Gentlemen:
Given your recent reading of the college application essay and your
ties to that other (lesser) institution in Cambridge, I thought you might
enjoy this.
Yours sincerely,
Stan McGee.
MIT certainly has a reputation to be proud of, but its admissions department
went a little over-board, I think. The first letter is an
honest-to-goodness mailing from MIT, the second is one prospective student's
reply:
Mr. John T. Mongan
123 Main Street
Smalltown, California 94123-4567
Dear John:
You've got the grades. You've certainly got the PSAT scores. And now
you've got a letter from MIT. Maybe you're surprised. Most students would
be.
But you're not most students. And that's exactly why I urge you to
consider carefully one of the most selective universities in America.
The level of potential reflected in your performance is a powerful
indicator that you might well be an excellent candidate for MIT. It
certainly got my attention!
Engineering's not for you? No problem. It may surprise you to learn we
offer more than 40 major fields of study, from architecture to brain and
cognitive sciences, from economics (perhaps the best program in the country)
to writing.
What? Of course, you don't want to be bored. Who does? Life here
*is* tough *and* demanding, but it's also *fun*. MIT students are imaginative
and creative - inside and outside the classroom.
You're interested in athletics? Great! MIT has more varsity teams -
39 - than almost any other university, and a tremendous intramural program so
everybody can participate.
You think we're too expensive? Don't be too sure. We've got surprises
for you there, too.
Why not send the enclosed Information Request to find out more about
this unique institution? Why not do it right now?
Sincerely,
Michael C. Benhke
Director of Admissions
P.S. If you'd like a copy of a fun-filled, fact-filled brochure, "Insight,"

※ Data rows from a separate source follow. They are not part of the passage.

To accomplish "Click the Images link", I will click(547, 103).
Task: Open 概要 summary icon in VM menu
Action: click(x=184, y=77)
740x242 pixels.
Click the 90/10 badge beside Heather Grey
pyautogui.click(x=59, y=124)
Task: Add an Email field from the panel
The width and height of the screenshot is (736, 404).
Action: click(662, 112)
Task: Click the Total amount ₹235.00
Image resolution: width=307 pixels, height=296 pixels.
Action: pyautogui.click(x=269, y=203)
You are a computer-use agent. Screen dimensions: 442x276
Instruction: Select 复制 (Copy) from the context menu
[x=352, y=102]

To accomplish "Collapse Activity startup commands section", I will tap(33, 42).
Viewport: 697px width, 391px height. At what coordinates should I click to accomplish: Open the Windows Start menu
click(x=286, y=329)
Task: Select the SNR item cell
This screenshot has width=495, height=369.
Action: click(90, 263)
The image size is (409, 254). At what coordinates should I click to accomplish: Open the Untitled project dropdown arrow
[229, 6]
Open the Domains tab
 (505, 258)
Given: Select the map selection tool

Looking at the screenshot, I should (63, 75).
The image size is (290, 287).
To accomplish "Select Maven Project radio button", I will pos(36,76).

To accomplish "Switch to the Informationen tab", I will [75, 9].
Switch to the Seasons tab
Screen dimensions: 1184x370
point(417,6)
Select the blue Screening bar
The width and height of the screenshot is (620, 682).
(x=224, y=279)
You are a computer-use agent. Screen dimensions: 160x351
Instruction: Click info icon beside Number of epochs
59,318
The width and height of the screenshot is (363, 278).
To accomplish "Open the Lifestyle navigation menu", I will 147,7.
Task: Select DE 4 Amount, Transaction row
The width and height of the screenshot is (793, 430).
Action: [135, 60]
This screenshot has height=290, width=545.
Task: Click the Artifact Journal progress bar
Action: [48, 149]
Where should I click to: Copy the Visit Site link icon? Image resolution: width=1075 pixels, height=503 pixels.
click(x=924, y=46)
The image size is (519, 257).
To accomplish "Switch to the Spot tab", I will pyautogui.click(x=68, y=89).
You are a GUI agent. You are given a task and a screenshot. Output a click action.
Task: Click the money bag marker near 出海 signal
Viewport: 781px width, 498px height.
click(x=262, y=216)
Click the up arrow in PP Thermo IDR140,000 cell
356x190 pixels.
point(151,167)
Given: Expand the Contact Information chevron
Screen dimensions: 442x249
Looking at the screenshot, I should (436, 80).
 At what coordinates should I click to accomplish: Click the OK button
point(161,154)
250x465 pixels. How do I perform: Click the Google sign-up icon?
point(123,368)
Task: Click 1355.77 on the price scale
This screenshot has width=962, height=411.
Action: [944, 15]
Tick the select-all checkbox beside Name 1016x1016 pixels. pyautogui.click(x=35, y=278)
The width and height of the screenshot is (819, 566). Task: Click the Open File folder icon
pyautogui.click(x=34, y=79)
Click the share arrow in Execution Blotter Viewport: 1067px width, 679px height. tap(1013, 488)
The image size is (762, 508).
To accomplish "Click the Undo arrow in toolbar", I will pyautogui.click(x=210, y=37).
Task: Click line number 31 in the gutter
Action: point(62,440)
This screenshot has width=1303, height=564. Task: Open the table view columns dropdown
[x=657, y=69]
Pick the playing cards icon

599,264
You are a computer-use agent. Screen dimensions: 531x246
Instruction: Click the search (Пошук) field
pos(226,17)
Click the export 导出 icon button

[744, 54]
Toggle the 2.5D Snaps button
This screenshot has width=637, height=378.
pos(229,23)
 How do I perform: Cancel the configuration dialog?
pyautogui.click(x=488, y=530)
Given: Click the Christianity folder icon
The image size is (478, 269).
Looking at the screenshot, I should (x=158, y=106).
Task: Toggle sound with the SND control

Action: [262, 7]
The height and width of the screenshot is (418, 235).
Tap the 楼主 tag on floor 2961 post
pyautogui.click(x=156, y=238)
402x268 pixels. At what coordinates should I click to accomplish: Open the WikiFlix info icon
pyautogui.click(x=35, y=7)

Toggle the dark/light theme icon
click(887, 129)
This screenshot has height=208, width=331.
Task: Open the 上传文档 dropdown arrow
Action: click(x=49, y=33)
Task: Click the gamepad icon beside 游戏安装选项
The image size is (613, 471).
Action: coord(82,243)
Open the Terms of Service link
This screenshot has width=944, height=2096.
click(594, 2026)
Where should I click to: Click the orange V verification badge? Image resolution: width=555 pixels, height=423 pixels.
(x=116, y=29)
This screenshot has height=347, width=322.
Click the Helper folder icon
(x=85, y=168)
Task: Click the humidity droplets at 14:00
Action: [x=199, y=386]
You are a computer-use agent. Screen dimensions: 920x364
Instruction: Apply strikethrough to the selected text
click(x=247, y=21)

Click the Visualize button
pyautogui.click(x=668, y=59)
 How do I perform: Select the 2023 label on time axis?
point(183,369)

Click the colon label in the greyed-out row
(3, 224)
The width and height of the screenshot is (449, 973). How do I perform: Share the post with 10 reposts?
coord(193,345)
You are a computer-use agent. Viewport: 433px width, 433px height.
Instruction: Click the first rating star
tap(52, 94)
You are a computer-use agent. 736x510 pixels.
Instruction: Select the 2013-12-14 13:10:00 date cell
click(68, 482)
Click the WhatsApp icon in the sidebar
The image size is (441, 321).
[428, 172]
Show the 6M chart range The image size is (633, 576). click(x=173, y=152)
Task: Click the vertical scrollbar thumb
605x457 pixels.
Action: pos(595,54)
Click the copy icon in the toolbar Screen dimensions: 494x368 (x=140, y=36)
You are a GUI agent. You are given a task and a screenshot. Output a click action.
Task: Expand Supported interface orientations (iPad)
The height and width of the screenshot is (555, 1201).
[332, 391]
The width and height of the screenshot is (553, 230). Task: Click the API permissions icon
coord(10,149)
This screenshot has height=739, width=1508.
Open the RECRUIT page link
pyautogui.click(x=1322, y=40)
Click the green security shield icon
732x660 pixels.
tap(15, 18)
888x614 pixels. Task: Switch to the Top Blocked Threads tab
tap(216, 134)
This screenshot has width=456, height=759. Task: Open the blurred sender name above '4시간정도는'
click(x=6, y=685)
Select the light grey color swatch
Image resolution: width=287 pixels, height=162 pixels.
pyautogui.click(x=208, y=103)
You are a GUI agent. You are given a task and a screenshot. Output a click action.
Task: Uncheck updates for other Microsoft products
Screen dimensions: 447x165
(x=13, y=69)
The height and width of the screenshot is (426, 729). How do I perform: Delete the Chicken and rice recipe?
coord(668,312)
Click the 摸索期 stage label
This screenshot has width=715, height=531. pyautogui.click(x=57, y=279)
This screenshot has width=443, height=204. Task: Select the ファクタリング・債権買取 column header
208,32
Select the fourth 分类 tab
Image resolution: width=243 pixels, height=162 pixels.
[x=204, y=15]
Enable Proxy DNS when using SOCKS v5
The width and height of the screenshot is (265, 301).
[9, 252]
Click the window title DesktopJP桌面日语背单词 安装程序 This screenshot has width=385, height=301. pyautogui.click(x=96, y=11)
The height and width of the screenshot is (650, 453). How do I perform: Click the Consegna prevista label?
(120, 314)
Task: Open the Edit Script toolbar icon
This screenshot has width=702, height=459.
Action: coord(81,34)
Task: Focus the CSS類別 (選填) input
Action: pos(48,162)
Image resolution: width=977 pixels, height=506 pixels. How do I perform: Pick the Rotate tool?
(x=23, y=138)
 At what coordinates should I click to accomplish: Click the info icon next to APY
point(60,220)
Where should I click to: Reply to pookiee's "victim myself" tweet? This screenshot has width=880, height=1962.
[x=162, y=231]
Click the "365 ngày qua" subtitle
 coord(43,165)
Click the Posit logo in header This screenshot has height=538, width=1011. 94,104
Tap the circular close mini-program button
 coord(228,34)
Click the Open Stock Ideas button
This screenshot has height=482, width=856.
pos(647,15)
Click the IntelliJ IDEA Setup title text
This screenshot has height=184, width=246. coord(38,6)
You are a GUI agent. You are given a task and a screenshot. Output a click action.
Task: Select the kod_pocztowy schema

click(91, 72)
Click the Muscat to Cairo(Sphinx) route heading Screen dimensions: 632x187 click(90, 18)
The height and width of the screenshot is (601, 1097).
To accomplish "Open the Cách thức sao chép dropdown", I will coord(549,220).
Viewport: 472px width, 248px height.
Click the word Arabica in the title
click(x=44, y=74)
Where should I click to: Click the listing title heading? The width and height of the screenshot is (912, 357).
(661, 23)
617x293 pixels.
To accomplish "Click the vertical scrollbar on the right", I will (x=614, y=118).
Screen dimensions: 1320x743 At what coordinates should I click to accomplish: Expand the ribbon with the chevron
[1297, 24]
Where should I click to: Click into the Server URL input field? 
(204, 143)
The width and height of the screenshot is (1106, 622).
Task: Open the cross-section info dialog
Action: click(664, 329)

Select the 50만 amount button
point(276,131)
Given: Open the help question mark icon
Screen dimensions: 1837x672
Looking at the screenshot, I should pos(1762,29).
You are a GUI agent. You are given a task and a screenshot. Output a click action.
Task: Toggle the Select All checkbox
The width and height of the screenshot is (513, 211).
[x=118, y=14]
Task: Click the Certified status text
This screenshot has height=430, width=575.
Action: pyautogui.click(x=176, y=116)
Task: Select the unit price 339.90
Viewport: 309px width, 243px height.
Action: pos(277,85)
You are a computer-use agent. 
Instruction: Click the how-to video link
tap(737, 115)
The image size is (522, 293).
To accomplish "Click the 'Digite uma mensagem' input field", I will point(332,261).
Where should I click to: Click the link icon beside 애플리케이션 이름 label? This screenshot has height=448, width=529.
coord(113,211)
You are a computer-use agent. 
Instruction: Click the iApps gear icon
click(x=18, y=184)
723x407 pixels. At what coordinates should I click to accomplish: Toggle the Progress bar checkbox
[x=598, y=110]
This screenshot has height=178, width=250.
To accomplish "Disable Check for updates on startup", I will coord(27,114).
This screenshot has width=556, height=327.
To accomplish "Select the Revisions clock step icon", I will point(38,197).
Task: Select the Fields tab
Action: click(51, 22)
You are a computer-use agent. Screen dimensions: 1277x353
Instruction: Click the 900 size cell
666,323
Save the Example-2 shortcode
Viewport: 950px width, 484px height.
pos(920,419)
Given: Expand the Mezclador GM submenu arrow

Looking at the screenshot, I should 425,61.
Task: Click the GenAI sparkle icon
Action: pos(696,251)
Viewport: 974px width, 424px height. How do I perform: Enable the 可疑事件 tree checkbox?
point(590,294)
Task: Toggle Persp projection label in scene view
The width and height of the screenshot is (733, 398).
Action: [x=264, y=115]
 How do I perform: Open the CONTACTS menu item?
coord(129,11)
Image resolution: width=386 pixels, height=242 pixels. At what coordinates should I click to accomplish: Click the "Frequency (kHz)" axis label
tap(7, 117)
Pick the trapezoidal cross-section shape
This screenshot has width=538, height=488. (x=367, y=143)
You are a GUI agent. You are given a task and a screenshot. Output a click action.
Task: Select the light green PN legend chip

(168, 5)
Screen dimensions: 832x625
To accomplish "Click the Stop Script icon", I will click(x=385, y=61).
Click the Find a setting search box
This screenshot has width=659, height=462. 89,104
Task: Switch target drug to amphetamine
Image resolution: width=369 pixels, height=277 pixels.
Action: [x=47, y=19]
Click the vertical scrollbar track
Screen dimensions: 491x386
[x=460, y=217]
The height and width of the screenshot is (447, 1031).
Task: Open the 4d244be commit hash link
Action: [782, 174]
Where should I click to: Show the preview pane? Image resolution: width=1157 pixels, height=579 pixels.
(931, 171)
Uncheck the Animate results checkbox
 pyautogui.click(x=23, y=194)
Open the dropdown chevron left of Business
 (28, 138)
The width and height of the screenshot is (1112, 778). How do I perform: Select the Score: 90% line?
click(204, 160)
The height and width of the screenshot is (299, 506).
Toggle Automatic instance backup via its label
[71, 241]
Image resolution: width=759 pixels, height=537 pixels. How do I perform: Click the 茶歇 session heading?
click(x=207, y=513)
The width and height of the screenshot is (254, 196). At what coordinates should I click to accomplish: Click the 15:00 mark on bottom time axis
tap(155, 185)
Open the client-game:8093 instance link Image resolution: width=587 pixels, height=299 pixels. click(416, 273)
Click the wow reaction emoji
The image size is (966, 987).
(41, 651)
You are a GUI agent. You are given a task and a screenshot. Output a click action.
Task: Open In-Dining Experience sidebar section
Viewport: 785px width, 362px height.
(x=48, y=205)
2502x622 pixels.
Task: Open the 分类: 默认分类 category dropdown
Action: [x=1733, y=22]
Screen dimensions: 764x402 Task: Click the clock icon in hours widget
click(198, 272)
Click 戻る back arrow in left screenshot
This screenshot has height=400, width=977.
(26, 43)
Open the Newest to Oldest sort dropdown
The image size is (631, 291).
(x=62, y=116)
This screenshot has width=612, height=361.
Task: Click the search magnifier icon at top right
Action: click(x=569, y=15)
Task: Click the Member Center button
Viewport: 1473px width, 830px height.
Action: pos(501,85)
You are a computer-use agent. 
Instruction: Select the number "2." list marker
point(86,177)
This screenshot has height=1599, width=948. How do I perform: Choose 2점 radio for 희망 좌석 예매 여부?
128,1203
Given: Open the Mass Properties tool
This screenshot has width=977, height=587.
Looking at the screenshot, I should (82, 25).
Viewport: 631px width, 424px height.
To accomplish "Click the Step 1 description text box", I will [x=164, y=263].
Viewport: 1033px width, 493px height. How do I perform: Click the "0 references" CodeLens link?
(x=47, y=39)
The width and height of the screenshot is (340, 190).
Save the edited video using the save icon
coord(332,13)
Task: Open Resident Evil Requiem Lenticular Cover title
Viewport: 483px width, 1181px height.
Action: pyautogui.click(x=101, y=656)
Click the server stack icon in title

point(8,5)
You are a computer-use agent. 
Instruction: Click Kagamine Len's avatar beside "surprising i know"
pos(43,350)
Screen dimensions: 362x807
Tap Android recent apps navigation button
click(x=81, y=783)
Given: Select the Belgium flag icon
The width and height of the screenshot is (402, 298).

just check the appropriate box on the form.
May 5, 1994
Michael C. Behnke
MIT Director of Admissions
Office of Admissions, Room 3-108
Cambridge MA 02139-4307
Dear Michael:
You've got the reputation. You've certainly got the pomposity. And now
you've got a letter from John Mongan. Maybe you're surprised. Most
universities would be.
But you're not most universities. And that's exactly why I urge you to
carefully consider one of the most selective students in America, so
selective that he will choose only *one* of the thousands of accredited
universities in the country.
The level of pomposity and lack of tact reflected in your letter is a
powerful indicator that your august institution might well be a possibility
for John Mongan's future education. It certainly got my attention!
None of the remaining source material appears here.